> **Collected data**
>>>>>
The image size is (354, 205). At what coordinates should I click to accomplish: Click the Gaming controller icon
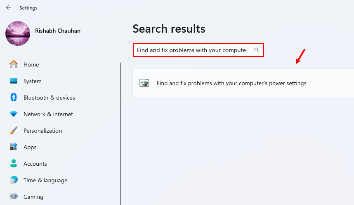14,196
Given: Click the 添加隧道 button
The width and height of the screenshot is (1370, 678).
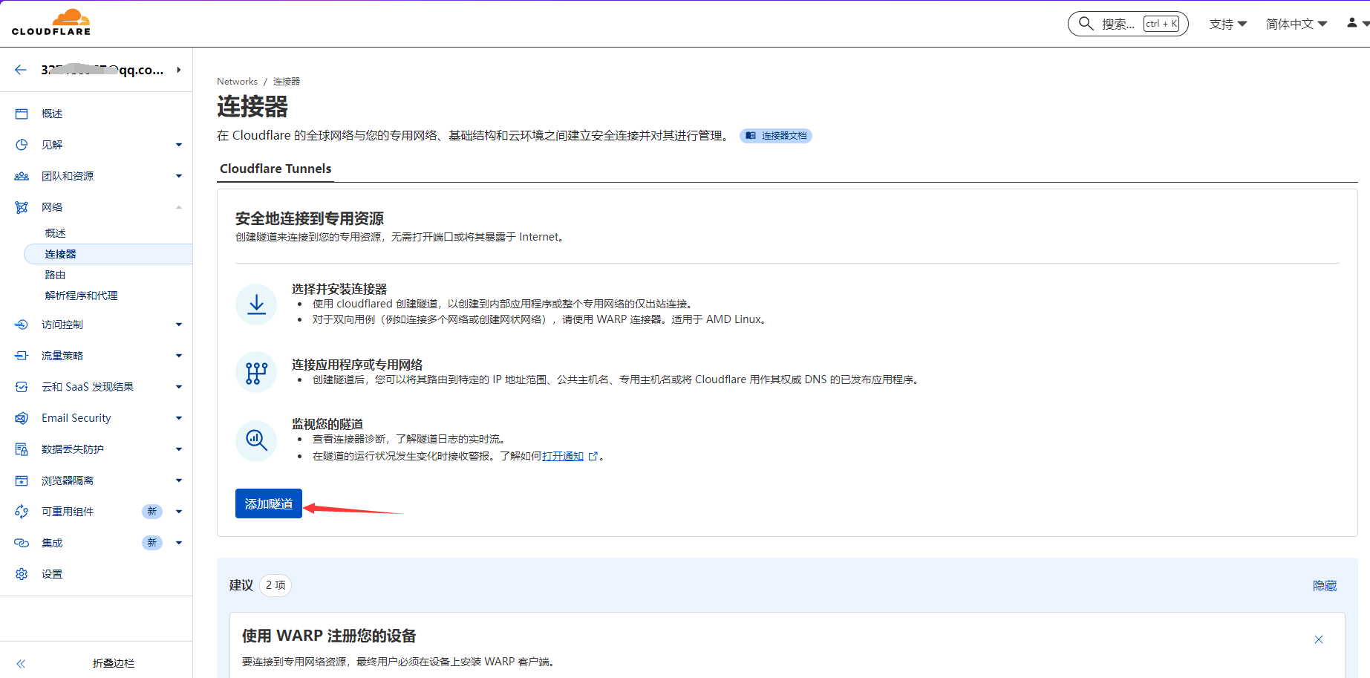Looking at the screenshot, I should tap(268, 503).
<<<<<
> **WHAT THE TASK REQUIRES**
Please return, without any change, the lines from the line containing "The width and" through the last line of the entries, dropping the pictures.

> **ANSWER BOX**
The width and height of the screenshot is (1370, 678).
Looking at the screenshot, I should tap(268, 503).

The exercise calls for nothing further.